- WHAT IS ASKED -
Please copy out the entries from the line with "Where should I click to: Expand" up to and including the line with "Looking at the screenshot, I should (216, 22).", keeping every line unchanged.

[A run of entries]
++++++++

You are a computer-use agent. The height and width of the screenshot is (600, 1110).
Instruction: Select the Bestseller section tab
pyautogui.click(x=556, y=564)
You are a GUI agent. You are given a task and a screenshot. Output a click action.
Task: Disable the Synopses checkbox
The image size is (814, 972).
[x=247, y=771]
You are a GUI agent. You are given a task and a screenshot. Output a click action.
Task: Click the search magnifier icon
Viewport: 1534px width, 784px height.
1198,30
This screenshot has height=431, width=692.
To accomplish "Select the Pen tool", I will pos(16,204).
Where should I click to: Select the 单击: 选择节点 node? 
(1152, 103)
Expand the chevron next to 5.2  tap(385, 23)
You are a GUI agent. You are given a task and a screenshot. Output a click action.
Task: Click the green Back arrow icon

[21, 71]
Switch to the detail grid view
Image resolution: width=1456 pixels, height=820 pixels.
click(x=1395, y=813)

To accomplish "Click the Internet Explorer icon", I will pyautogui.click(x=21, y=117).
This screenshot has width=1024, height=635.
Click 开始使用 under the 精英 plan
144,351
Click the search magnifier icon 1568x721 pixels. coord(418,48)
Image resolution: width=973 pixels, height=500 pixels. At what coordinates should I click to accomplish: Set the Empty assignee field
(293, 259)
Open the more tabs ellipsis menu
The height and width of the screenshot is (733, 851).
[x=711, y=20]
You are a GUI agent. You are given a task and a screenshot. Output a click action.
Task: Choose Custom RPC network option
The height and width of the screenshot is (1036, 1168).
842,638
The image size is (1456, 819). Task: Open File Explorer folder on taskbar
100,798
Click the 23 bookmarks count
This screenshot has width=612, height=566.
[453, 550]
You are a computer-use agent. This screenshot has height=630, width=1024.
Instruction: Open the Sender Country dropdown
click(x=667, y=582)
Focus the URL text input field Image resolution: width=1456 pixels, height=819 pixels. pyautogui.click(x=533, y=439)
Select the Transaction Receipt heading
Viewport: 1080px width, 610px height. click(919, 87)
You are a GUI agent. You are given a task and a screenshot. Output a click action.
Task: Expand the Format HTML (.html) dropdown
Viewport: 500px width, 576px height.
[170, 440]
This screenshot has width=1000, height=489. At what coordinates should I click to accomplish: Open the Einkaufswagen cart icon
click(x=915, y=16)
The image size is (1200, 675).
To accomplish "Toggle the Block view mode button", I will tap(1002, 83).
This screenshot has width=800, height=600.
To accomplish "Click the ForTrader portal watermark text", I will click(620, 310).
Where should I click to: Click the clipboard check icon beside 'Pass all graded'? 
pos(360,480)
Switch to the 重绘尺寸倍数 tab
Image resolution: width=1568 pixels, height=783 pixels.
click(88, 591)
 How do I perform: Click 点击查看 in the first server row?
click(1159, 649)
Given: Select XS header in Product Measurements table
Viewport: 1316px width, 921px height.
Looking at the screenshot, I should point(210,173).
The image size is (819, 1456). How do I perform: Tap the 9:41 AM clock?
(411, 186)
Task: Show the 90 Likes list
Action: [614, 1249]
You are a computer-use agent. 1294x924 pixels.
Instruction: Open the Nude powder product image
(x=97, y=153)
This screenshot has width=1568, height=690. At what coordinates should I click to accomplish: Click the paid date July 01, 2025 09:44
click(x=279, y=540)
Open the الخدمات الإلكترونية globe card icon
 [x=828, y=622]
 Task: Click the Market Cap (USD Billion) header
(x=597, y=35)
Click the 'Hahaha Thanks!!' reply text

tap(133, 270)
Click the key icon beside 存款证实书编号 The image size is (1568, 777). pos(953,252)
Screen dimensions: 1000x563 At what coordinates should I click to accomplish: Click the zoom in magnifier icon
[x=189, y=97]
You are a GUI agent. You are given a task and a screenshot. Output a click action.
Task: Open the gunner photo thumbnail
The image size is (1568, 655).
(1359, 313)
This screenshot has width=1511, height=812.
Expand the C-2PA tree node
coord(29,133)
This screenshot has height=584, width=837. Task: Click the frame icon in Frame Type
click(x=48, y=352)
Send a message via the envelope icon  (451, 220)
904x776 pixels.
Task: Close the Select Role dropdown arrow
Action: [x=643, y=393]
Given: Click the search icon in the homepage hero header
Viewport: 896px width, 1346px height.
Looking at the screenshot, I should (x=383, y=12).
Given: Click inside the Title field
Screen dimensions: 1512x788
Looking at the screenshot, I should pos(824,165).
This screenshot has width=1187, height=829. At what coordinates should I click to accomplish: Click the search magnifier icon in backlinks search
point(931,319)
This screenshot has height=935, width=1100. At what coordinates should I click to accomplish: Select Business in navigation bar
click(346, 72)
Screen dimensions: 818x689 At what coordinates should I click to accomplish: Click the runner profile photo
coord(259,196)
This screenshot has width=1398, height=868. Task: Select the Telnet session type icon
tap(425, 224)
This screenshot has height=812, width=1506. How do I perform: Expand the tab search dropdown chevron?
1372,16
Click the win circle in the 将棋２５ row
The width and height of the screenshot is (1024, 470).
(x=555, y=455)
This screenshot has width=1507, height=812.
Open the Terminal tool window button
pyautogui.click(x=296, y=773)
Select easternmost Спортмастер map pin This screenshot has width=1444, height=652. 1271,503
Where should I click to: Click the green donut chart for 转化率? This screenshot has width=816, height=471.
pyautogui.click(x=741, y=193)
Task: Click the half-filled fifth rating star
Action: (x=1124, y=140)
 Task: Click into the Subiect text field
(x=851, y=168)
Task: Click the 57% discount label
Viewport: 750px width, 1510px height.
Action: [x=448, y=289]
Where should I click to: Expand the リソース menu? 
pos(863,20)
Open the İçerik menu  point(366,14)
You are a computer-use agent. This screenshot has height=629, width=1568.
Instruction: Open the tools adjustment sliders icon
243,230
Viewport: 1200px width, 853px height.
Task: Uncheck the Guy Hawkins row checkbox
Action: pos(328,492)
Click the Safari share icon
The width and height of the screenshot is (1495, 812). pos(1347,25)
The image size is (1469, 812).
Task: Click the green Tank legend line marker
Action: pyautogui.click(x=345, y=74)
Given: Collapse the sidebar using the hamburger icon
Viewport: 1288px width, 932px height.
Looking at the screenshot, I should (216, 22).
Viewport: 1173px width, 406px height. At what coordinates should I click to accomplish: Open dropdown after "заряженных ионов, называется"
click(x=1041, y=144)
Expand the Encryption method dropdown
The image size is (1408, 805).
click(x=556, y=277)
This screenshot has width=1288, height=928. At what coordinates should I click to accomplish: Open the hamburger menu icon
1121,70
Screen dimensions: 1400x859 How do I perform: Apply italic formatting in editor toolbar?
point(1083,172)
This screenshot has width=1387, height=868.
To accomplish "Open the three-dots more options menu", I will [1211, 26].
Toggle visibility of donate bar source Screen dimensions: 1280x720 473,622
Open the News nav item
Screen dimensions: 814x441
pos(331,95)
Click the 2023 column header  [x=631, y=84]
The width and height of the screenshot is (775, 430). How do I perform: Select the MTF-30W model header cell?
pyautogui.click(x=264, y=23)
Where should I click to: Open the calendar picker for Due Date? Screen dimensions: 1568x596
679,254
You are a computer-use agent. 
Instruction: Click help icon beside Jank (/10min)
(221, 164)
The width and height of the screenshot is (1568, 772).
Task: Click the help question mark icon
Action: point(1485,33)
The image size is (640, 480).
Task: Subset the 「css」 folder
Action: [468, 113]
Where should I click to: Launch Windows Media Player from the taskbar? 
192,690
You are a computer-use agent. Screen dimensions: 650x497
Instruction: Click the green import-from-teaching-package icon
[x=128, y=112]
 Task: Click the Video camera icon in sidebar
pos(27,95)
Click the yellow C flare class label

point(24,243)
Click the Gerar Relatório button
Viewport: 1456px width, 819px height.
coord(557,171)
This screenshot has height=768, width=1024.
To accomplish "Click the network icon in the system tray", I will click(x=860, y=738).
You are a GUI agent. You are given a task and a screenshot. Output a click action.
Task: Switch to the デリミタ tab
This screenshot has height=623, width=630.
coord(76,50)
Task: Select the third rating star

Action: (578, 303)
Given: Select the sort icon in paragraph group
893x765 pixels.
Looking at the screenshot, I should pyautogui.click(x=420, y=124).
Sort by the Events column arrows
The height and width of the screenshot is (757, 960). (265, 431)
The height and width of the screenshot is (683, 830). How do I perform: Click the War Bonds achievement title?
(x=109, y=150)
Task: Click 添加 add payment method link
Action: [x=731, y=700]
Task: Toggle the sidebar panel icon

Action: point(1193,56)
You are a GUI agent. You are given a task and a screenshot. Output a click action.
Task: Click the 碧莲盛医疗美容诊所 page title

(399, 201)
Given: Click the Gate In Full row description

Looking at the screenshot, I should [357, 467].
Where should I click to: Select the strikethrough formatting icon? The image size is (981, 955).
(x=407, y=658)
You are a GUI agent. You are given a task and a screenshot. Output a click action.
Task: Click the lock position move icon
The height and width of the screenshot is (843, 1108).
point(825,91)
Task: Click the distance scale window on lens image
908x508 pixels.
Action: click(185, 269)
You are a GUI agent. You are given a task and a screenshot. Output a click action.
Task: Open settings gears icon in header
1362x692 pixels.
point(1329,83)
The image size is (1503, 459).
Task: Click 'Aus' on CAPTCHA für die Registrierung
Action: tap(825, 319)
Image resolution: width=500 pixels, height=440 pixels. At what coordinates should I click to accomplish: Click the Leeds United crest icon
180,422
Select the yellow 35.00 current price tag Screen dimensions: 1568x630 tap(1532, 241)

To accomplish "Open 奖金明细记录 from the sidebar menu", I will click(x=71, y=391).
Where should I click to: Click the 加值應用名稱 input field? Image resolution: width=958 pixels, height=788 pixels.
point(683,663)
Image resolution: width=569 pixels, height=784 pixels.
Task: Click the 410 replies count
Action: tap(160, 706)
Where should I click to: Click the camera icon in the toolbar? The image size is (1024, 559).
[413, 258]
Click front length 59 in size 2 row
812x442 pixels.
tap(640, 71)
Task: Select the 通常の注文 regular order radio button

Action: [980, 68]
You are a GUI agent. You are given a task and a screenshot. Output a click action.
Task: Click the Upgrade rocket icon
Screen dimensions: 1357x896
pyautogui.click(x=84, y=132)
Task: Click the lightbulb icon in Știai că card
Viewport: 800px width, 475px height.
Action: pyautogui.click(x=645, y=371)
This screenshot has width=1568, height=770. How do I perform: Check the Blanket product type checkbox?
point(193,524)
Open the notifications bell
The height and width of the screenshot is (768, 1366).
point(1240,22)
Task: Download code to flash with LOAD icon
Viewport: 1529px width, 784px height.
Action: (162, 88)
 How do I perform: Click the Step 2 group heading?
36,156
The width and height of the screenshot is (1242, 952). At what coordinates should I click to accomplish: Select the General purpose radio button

++++++++

- RESULT BELOW -
Where should I click to: Expand the リソース menu? 
pos(863,20)
Open the İçerik menu  point(366,14)
You are a computer-use agent. This screenshot has height=629, width=1568.
Instruction: Open the tools adjustment sliders icon
243,230
Viewport: 1200px width, 853px height.
Task: Uncheck the Guy Hawkins row checkbox
Action: pos(328,492)
Click the Safari share icon
The width and height of the screenshot is (1495, 812). pos(1347,25)
The image size is (1469, 812).
Task: Click the green Tank legend line marker
Action: pyautogui.click(x=345, y=74)
Given: Collapse the sidebar using the hamburger icon
Viewport: 1288px width, 932px height.
Looking at the screenshot, I should (216, 22).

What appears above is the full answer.